In their study, researchers examined how psychiatric risk alleles impact early-onset mental health trajectories and whether these trajectories were later modified by exposure to bullying in late childhood among 3,988 participants of a prospective U.K. population-based cohort.
The investigators estimated developmental trajectories of emotional problems when participants were about 4 to 8 years and about 12 to 17 years of age. Using previous genome-wide association study results from the Psychiatric Genomics Consortium, they indexed psychiatric risk alleles by polygenic risk scores for schizophrenia. They also indexed chronic peer victimization at ages 8.5 and 10.5 years as an environmental exposure.

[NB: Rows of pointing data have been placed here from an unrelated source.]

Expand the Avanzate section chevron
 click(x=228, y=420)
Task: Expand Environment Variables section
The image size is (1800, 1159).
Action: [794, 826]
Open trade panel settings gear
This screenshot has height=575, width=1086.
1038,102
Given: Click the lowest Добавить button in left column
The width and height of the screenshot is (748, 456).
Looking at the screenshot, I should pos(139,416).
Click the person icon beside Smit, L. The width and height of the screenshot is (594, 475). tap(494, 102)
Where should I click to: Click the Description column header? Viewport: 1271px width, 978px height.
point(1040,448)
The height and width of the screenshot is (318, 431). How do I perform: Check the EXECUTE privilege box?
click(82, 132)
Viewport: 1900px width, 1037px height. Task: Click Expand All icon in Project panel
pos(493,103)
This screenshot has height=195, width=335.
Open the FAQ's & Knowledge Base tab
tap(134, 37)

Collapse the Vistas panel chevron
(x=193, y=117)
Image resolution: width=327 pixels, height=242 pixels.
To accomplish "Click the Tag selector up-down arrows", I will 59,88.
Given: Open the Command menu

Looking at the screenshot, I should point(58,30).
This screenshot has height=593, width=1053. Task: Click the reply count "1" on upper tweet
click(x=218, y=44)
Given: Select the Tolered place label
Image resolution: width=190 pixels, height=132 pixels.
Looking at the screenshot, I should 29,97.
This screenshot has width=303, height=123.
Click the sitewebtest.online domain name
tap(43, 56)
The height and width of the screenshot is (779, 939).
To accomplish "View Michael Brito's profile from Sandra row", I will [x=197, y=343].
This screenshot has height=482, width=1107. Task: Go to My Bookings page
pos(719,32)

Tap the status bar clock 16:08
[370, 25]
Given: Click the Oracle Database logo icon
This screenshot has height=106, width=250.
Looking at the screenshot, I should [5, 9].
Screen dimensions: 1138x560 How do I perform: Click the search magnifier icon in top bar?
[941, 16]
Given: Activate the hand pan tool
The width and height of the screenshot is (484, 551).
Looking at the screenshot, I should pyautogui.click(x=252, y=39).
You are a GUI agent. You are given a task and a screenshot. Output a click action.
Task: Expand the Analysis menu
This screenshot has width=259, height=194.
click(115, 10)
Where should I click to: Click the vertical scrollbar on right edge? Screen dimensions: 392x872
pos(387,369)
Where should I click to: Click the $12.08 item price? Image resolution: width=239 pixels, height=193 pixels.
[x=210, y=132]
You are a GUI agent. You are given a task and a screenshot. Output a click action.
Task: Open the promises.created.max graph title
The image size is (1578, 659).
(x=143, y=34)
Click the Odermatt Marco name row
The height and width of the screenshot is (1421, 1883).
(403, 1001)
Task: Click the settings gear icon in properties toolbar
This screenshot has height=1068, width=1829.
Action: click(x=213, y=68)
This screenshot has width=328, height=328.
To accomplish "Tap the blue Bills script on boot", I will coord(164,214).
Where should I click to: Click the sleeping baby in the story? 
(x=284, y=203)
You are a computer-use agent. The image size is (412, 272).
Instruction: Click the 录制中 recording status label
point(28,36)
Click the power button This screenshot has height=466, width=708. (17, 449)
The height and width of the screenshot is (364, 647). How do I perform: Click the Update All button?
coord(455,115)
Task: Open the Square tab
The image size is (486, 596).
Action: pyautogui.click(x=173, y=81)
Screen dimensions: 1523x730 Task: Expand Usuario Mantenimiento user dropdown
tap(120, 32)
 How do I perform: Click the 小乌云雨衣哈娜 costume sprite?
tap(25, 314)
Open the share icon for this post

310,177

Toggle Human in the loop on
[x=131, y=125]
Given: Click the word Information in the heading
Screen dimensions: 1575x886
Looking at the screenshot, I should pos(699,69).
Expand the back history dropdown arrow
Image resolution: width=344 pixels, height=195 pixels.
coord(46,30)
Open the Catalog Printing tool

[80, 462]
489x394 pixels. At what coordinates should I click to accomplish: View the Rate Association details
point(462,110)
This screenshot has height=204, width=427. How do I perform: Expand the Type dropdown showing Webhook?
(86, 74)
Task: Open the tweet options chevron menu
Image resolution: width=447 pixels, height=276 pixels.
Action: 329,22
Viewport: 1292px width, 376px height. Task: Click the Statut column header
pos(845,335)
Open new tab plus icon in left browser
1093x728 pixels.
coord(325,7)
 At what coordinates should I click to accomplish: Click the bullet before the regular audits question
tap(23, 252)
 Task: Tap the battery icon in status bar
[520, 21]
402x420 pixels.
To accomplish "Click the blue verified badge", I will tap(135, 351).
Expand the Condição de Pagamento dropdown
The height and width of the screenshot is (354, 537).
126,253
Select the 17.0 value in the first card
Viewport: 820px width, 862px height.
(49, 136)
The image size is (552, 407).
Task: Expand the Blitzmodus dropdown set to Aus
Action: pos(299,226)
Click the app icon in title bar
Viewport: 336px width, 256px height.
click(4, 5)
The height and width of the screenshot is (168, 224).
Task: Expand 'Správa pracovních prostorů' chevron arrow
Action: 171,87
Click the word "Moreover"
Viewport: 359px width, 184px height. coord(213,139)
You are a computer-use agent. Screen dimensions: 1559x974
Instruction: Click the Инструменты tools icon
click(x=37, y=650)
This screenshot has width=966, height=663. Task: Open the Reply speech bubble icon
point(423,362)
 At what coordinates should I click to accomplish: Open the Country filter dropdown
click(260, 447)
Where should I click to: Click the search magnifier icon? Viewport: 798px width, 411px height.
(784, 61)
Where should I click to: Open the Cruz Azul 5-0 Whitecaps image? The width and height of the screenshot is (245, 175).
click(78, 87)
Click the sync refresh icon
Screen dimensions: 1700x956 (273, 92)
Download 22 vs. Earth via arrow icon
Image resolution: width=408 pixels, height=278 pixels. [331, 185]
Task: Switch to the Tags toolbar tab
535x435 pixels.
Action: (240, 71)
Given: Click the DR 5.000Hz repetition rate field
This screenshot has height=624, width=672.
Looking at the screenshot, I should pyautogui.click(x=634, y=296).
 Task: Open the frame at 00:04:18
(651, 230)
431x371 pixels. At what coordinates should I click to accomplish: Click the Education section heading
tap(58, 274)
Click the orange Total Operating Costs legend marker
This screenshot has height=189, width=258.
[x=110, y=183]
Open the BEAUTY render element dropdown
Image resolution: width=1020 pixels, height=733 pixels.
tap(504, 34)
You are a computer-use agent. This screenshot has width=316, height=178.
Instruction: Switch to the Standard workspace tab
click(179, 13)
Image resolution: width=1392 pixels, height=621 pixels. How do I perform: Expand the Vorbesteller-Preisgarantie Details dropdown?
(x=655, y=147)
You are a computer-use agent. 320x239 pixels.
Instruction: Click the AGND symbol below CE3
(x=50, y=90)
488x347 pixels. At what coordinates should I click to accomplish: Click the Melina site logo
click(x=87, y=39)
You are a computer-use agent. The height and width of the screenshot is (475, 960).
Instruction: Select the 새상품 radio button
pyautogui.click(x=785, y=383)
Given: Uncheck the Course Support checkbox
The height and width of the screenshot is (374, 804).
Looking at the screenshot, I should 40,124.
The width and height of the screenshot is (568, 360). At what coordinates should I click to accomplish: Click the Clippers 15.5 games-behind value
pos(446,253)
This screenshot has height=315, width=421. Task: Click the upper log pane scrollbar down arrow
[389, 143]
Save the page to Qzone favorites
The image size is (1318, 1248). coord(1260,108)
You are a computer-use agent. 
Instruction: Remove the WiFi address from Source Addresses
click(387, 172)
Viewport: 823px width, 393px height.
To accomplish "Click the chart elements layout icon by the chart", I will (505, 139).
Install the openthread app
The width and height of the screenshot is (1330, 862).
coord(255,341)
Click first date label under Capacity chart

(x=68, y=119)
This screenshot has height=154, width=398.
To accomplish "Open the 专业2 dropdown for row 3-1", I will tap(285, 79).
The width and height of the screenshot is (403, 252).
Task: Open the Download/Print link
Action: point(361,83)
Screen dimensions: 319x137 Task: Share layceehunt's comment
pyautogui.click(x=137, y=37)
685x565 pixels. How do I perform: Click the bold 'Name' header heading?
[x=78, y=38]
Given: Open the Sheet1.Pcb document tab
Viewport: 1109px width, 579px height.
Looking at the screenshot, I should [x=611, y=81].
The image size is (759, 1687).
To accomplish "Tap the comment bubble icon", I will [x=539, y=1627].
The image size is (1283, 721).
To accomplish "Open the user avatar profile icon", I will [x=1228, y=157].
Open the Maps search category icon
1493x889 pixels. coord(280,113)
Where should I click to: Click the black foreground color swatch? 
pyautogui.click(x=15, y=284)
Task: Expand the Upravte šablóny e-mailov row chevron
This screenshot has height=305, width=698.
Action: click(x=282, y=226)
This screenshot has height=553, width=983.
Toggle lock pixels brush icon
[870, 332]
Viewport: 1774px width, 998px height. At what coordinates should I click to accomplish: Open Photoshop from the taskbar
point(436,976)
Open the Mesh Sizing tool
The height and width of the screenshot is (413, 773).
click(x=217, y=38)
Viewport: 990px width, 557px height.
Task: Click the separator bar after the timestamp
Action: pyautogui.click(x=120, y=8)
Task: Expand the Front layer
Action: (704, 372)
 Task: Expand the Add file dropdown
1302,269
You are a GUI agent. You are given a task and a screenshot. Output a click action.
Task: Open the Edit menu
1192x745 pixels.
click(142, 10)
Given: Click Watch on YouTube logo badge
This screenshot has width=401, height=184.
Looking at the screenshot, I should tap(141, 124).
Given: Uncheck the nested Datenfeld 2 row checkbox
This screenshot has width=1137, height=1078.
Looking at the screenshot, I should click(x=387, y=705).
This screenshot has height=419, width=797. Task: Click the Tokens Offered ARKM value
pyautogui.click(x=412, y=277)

Analysis revealed that higher schizophrenia polygenic risk scores were linked to a trajectory of early-onset increasing emotional problems (OR = 1.18; 95% CI, 1.02-1.36) compared with a trajectory of low-stable emotional problems in the study population. In addition, later exposure to bullying boosted the risk of transitioning from a trajectory of low-stable emotional problems during childhood to an increasing trajectory during adolescence (OR = 2.59; 95% CI, 1.48-4.53).
“The findings suggest that there are at least two routes into an increasing trajectory of emotional problems during adolescence,” Riglin and colleagues wrote. “The first is via genetically influenced childhood-onset emotional problems, which show strong continuity with adolescent emotional problems, and the second is via exposure to peer victimization, which alters the developmental course of individuals who are initially on a low-risk trajectory to a less favorable trajectory.”
The investigators concluded that further research that examines how genetic risk variants collaborate with environmental risk and protective factors on multiple psychiatric outcomes is necessary. “Rigorous methods are needed to know which environmental risk factors are likely causal,” Riglin and colleagues wrote. – by Savannah Demko
Disclosure: The authors report no relevant financial disclosures.